Work item:
Give back, word for word, the lines in the listing below from the one holding "Open Главная страница" down to the one holding "Viewport: 1578px width, 430px height.", both ends included.
---------- Information provided
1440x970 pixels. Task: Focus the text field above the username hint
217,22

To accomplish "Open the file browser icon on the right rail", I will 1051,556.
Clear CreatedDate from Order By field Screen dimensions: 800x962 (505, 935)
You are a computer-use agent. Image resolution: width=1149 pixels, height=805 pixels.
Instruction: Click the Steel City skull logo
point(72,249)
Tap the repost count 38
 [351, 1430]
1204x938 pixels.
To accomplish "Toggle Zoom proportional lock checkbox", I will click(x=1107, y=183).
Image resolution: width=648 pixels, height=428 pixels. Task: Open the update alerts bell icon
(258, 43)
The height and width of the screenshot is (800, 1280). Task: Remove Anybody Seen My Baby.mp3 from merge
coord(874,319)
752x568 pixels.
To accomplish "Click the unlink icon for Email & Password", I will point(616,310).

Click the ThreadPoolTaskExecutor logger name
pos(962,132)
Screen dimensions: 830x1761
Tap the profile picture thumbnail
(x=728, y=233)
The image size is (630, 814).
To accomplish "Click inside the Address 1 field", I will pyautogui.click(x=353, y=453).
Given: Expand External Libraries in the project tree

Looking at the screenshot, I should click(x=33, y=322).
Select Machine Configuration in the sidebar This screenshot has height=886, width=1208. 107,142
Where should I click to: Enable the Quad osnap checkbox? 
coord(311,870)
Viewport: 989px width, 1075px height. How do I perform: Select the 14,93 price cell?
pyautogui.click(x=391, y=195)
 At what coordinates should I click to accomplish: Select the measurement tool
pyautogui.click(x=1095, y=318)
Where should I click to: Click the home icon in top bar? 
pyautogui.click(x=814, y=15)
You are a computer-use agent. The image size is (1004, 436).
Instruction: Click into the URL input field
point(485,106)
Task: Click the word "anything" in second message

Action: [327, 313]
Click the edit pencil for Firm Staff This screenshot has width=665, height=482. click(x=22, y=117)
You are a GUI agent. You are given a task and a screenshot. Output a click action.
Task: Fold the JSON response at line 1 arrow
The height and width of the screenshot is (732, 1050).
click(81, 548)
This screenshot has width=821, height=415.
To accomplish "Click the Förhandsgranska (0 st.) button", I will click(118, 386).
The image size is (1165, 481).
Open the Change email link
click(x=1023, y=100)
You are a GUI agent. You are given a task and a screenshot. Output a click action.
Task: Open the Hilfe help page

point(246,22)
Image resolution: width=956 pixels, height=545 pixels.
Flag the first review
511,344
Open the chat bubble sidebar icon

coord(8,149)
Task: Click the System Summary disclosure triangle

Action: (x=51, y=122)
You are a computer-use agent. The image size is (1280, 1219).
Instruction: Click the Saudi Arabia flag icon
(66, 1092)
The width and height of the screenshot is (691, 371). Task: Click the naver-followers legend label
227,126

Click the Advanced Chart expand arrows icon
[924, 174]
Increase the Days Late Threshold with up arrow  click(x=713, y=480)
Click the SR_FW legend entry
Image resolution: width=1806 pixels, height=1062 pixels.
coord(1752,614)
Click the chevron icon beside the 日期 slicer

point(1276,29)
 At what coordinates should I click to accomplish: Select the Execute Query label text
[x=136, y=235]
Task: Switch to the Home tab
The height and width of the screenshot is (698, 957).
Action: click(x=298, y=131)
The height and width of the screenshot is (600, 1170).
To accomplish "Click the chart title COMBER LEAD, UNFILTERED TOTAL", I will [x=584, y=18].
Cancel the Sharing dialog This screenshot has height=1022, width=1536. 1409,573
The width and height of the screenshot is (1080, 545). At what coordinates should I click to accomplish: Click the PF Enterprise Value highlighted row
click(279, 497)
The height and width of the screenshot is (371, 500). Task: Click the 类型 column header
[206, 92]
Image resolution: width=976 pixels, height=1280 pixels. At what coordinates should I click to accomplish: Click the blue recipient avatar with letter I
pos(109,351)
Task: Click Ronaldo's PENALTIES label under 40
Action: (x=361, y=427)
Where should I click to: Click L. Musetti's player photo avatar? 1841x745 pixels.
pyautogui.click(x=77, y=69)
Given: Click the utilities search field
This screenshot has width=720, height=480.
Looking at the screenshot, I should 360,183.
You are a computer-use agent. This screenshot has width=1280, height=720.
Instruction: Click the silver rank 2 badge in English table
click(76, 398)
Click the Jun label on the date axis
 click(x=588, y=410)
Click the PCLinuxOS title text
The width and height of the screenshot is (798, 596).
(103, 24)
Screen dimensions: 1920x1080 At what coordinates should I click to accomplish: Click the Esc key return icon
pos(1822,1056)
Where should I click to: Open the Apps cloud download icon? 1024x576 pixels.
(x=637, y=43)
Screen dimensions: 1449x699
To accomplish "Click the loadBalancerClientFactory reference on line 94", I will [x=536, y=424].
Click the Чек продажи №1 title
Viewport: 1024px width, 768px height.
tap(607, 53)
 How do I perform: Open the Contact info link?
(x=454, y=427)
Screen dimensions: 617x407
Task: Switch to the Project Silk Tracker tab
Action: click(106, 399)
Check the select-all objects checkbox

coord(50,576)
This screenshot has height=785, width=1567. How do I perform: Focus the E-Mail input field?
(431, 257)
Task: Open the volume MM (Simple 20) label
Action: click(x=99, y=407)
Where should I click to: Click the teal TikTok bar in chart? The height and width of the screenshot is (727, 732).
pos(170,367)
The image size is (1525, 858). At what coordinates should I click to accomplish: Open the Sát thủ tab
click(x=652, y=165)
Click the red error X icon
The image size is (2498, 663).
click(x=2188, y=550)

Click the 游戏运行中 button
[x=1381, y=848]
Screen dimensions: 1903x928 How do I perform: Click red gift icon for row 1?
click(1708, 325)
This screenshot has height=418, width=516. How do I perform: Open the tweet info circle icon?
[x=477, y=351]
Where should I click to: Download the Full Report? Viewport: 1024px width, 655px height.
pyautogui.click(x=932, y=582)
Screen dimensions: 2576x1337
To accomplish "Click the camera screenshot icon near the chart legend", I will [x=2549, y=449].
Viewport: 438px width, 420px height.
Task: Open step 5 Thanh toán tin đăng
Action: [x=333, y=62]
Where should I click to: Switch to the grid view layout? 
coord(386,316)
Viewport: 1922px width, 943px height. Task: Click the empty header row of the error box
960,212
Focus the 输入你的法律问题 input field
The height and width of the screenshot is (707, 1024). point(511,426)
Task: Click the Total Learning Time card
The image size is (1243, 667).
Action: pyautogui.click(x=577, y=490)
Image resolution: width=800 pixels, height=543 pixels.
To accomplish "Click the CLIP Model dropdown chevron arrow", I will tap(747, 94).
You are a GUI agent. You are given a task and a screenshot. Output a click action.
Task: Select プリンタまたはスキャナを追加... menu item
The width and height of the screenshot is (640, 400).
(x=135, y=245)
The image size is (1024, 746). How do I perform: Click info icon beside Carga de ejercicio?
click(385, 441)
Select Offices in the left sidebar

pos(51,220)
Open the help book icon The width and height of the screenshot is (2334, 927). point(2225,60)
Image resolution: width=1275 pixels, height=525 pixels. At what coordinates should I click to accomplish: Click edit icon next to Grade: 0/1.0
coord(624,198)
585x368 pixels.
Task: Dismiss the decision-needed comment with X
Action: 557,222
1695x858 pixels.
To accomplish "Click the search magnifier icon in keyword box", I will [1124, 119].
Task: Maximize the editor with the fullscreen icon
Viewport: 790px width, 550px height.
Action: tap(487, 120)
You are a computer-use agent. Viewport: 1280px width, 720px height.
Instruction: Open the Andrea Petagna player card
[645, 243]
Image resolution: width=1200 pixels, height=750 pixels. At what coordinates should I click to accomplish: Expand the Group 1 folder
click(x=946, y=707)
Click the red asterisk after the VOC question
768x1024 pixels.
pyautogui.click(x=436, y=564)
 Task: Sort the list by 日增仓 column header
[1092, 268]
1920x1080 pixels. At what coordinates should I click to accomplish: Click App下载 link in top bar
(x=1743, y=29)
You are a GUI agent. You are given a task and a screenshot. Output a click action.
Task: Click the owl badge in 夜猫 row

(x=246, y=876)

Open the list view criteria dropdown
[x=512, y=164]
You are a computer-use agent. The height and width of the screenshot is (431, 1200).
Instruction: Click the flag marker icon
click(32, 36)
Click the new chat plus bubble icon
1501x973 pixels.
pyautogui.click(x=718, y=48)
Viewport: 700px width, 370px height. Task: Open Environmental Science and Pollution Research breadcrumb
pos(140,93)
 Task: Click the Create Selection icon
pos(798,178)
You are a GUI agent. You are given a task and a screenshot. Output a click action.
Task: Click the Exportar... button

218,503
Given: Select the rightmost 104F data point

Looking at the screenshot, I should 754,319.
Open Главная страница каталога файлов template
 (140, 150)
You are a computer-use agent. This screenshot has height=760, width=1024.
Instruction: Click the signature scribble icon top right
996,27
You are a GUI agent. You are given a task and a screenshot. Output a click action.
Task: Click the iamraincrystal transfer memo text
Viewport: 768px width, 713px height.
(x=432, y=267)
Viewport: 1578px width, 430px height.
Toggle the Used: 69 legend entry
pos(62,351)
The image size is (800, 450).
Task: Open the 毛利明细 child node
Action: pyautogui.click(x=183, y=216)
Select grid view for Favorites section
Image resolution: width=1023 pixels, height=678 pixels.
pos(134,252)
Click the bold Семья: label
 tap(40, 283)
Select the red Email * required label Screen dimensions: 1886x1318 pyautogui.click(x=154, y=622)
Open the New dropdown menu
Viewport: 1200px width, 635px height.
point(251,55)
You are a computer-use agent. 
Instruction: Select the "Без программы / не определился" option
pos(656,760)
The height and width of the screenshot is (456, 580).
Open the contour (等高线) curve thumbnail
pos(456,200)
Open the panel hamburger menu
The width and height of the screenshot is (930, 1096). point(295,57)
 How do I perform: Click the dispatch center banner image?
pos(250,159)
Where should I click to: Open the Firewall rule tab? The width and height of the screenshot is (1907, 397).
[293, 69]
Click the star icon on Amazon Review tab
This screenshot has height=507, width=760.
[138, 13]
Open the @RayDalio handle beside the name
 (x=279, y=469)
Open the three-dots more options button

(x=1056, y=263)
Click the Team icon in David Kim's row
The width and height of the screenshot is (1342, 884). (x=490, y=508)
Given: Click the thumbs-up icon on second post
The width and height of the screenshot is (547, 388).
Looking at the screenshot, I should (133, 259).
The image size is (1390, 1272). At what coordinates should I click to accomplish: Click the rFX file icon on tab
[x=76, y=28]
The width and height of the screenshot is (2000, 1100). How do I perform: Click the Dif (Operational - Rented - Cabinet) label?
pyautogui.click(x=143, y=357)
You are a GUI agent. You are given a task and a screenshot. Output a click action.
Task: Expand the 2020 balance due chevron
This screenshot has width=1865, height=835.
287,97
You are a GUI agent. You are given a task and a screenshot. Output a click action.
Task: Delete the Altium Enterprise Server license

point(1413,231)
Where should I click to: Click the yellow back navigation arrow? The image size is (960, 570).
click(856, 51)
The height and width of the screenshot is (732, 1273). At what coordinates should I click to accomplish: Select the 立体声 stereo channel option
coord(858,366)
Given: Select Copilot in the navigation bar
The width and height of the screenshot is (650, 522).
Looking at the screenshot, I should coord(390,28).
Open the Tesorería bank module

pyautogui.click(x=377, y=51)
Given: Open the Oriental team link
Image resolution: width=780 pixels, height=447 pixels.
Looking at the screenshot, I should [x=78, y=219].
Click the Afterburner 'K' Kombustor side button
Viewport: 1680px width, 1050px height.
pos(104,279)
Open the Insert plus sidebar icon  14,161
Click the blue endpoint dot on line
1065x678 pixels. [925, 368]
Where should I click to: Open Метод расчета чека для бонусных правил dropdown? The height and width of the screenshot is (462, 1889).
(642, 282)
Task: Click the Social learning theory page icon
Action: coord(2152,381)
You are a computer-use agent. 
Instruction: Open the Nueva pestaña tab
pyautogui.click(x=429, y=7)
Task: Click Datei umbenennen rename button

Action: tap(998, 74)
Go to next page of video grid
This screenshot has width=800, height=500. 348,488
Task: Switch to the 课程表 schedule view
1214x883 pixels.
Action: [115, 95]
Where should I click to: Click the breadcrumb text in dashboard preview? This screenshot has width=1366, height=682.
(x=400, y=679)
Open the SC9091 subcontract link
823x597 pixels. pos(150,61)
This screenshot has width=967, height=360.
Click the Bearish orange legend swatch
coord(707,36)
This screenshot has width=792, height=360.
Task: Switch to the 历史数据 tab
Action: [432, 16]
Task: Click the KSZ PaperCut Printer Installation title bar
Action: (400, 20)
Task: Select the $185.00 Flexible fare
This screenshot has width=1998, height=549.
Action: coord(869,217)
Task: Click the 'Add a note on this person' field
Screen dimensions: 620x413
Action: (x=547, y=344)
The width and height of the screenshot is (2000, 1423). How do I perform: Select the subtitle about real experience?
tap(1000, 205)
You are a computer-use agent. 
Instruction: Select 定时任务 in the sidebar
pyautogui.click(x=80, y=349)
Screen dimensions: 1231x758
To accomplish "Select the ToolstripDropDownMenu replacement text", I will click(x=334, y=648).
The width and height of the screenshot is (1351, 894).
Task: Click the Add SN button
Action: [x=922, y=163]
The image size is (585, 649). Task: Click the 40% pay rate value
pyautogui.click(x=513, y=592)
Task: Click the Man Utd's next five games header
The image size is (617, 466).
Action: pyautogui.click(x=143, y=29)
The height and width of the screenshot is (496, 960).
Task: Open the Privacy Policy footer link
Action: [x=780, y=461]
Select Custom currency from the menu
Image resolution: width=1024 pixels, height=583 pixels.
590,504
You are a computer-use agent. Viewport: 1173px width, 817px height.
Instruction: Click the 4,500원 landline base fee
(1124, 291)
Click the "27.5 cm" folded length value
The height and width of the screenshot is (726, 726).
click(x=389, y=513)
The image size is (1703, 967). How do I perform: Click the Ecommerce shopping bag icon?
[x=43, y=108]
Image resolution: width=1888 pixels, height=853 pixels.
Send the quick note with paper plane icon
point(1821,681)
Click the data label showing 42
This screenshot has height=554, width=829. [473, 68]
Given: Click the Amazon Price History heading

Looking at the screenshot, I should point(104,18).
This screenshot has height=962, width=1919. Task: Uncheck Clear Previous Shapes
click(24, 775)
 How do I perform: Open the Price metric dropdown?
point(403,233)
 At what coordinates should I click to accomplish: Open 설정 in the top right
--------------------
Result of this exercise:
Open Главная страница каталога файлов template
 (140, 150)
You are a computer-use agent. This screenshot has height=760, width=1024.
Instruction: Click the signature scribble icon top right
996,27
You are a GUI agent. You are given a task and a screenshot. Output a click action.
Task: Click the iamraincrystal transfer memo text
Viewport: 768px width, 713px height.
(x=432, y=267)
Viewport: 1578px width, 430px height.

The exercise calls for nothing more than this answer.